Comme on peut le remarquer, les contradictions ubuesques suivent un mouvement phasique assez constant : si l’acte I présente une alternance régulière des réactions (Ubu est indécis sur le fait de tuer ou non le roi ; il promet des choses qu’il ne maintient pas ; il agit pour renier, une seconde plus tard, ce qu’il a fait…), dans les actes II et III, Ubu semble faire montre de sa perversité envers le peuple et d’une bien étrange hardiesse (il tue les nobles, les magistrats et les financiers pour s’emparer de toute la finance du royaume ; il emprisonne Bordure pour ne pas lui donner ce qu’il lui avait promis), hardiesse qu’il commence à perdre lorsqu’il doit accepter de combattre une guerre dont il craint les résultats négatifs (acte IV) et qu’enfin il perd définitivement (acte V).

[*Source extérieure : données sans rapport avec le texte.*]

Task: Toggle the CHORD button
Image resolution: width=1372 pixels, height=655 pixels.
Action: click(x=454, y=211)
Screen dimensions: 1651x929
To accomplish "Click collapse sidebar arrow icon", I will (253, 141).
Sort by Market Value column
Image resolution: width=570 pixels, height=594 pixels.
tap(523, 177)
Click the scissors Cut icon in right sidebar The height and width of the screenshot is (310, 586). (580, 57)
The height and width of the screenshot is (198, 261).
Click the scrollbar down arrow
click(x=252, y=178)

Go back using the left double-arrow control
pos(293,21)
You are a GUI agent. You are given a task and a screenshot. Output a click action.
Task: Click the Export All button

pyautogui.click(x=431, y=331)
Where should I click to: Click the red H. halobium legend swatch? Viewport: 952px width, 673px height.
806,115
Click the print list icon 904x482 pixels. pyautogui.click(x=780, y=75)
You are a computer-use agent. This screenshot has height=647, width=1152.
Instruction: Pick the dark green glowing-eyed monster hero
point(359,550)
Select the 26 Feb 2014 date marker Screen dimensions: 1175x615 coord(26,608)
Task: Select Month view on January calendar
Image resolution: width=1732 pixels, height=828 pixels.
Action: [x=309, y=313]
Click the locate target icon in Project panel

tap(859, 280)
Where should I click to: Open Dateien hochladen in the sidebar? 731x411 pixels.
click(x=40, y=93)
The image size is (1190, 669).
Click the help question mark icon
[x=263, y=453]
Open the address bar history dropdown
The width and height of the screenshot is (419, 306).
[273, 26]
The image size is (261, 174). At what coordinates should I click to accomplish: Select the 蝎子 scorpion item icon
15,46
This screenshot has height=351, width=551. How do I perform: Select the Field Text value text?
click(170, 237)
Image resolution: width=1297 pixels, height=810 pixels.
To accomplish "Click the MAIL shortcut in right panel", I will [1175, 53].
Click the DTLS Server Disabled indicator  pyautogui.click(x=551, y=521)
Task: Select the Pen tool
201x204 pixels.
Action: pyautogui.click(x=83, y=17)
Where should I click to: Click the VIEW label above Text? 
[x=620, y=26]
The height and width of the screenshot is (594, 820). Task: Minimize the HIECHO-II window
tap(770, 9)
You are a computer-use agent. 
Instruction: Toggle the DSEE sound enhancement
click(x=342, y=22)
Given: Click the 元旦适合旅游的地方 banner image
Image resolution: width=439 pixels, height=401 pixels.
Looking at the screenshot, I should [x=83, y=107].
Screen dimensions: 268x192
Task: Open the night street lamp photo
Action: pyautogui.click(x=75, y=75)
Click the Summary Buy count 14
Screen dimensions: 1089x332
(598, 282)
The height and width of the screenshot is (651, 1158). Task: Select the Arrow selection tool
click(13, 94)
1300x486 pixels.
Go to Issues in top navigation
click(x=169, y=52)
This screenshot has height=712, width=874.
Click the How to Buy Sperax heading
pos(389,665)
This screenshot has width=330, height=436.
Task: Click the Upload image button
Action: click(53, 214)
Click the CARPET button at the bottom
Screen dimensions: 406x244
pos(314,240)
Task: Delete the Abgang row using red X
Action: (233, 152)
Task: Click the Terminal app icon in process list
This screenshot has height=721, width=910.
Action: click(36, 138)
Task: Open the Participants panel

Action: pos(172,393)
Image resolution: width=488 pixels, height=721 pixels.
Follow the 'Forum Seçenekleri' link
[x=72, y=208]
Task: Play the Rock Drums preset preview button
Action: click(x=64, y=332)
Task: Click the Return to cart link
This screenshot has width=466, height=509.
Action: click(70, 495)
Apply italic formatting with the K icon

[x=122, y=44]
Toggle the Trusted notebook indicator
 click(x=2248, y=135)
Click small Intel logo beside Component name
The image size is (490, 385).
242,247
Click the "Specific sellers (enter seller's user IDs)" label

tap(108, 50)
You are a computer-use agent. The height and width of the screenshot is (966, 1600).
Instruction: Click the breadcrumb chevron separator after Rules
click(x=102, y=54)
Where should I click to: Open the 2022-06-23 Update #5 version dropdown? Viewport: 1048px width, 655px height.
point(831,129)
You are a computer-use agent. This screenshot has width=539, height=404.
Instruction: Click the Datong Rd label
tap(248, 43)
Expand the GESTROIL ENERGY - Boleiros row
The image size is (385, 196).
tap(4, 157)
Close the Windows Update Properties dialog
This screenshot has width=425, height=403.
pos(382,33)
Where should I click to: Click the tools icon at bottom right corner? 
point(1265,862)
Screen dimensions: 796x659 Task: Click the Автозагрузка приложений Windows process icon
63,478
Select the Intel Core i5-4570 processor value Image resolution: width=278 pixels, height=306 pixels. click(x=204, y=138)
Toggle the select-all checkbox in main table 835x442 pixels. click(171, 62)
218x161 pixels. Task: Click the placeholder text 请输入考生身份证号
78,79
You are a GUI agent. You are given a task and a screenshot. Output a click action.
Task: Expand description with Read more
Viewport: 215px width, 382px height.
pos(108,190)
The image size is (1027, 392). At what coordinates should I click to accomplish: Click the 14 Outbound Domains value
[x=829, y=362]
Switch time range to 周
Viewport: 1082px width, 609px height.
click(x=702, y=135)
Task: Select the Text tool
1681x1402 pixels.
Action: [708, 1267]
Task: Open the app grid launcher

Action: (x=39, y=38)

Les actions sont le reflet des mécanismes et des procès internes au personnage et confirment nos postulats sur Ubu : elles servent, à la fois, à démontrer sa fragilité caractérielle et à définir son statut exceptionnel parmi les autres personnages (mythiques) du panorama théâtral moderne et contemporain. Elles sont fonctionnelles aux stratégies révolutionnaires de Jarry et, pourtant, elles naissent de la nature profonde d’Ubu, comme si Jarry n’ait pas été le démiurge mais le simple agent de la volonté ubuesque, le canal entre le personnage et le public. On pourrait affirmer alors que l’action n’est pas l’expression du génie de l’auteur, mais elle surgit d’Ubu qui en définit la structure et le déroulement tout au long de la pièce. Tout ce qui pourrait apparaître comme une transposition parodique assez ingénue, une structure élémentaire tracée sur un sujet mille fois exploité par le théâtre est transformé par Ubu en habile subversion, en renversement farcesque et, en même temps, cruel de valeurs traditionnelles et millénaires.

IV. Conclusion

Les oscillations (hu)morales et décisionnelles font d’Ubu l’un des protagonistes les plus controversés du panorama théâtral moderne et contemporain : jusqu’à l’épilogue de la pièce, le public ne comprend pas s’il a assisté à la divagation comique d’un jeune auteur enragé envers sa société du faux bonheur ou s’il doit croire à cette représentation de la violence gratuite qui devient presque comique, ou encore s’il doit se perdre à l’intérieur de cette (sur)réalité où la méchanceté semble être la valeur la plus positive à chercher et à imiter. La farce humaine se transforme non seulement en satire et critique sociale, mais surtout en cauchemar… ce cauchemar de la conscience collective que Jarry porte sur la scène et déploie sans nuances ou hésitations, ce cauchemar qui s’appelle Ubu et qui conduit le spectateur vers cet âge « of the Extremes » (Hobsbawm 1994) que sera le XXe siècle.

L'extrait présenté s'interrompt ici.